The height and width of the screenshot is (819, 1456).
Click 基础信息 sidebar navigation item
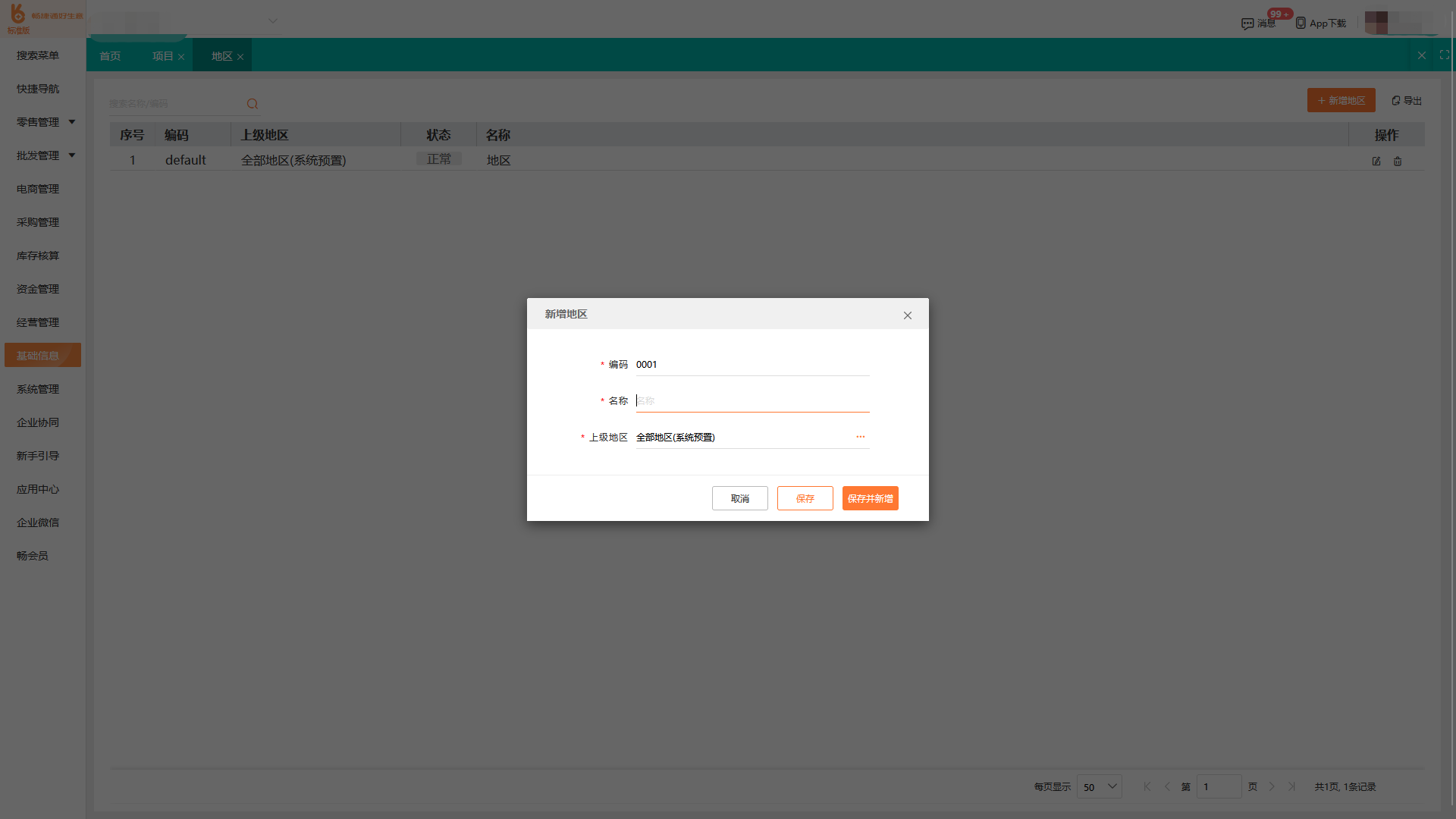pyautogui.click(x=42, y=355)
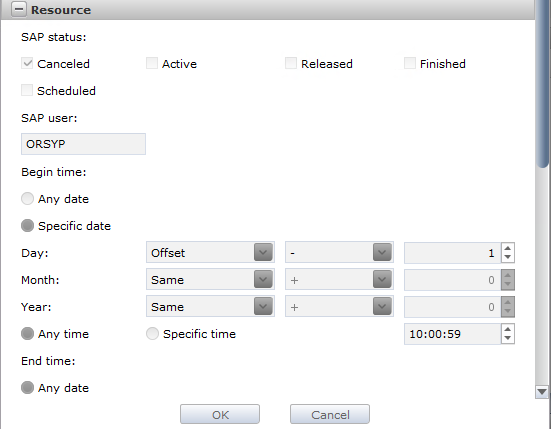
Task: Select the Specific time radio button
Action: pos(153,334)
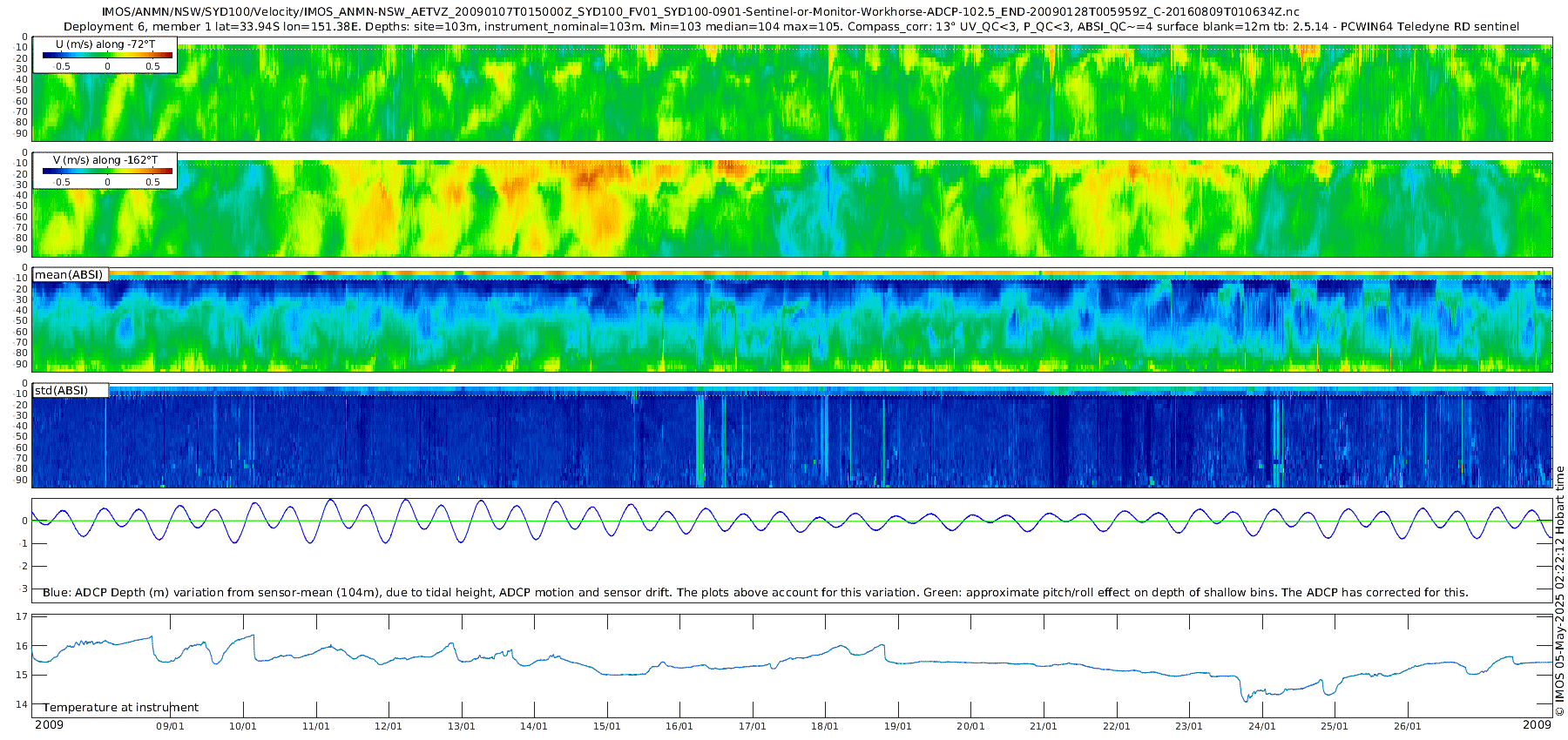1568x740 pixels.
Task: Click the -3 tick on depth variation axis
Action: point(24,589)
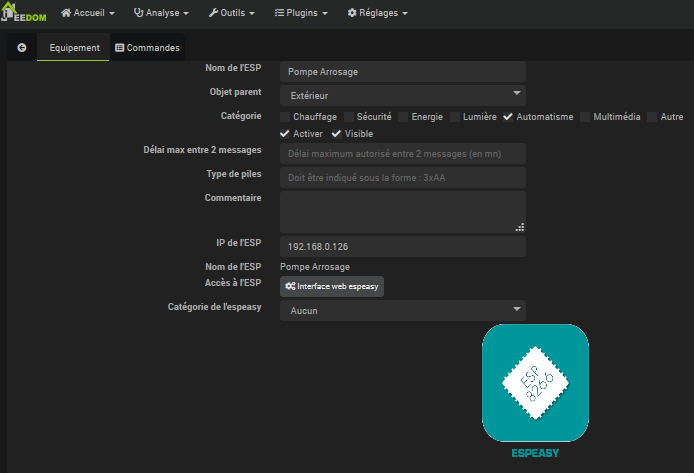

───

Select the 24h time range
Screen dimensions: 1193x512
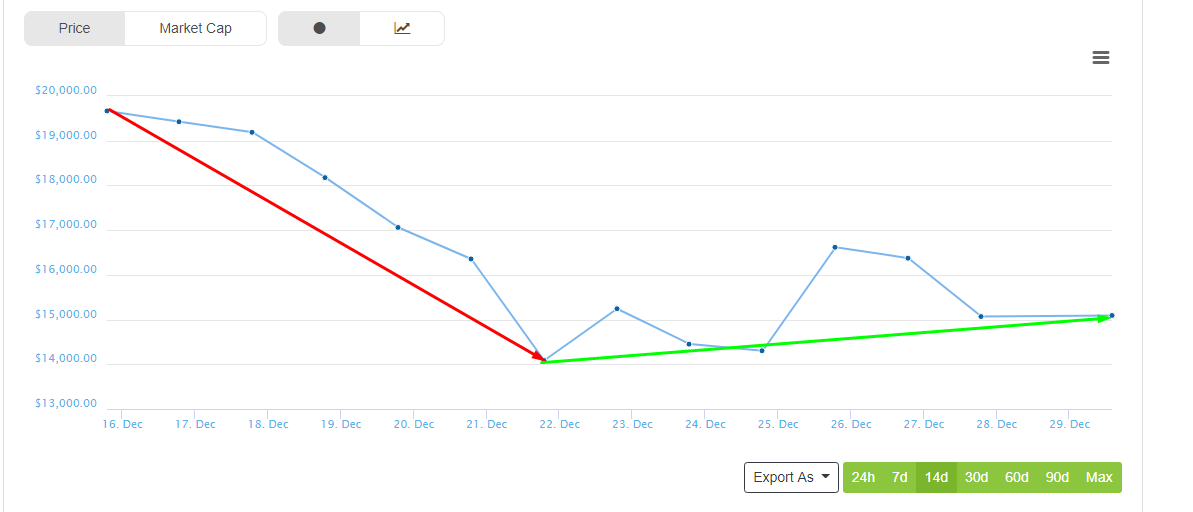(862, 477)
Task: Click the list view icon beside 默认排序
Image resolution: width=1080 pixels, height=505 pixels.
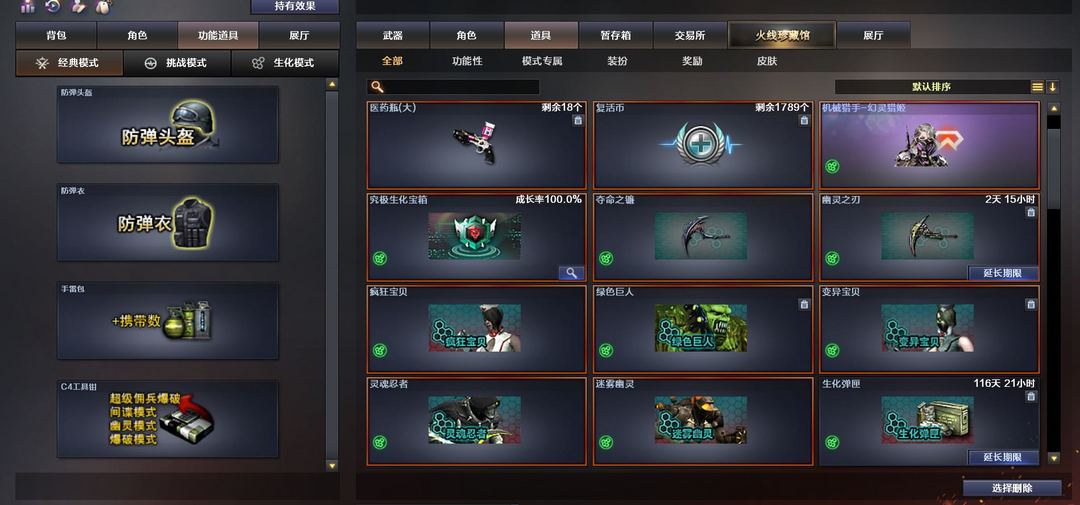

───

• **Assigned task**:
Nothing but lines that contain "width" should appear in the answer. Copy each from the records.

• **Answer to this exercise**:
The height and width of the screenshot is (819, 1456).
Image resolution: width=1080 pixels, height=505 pixels.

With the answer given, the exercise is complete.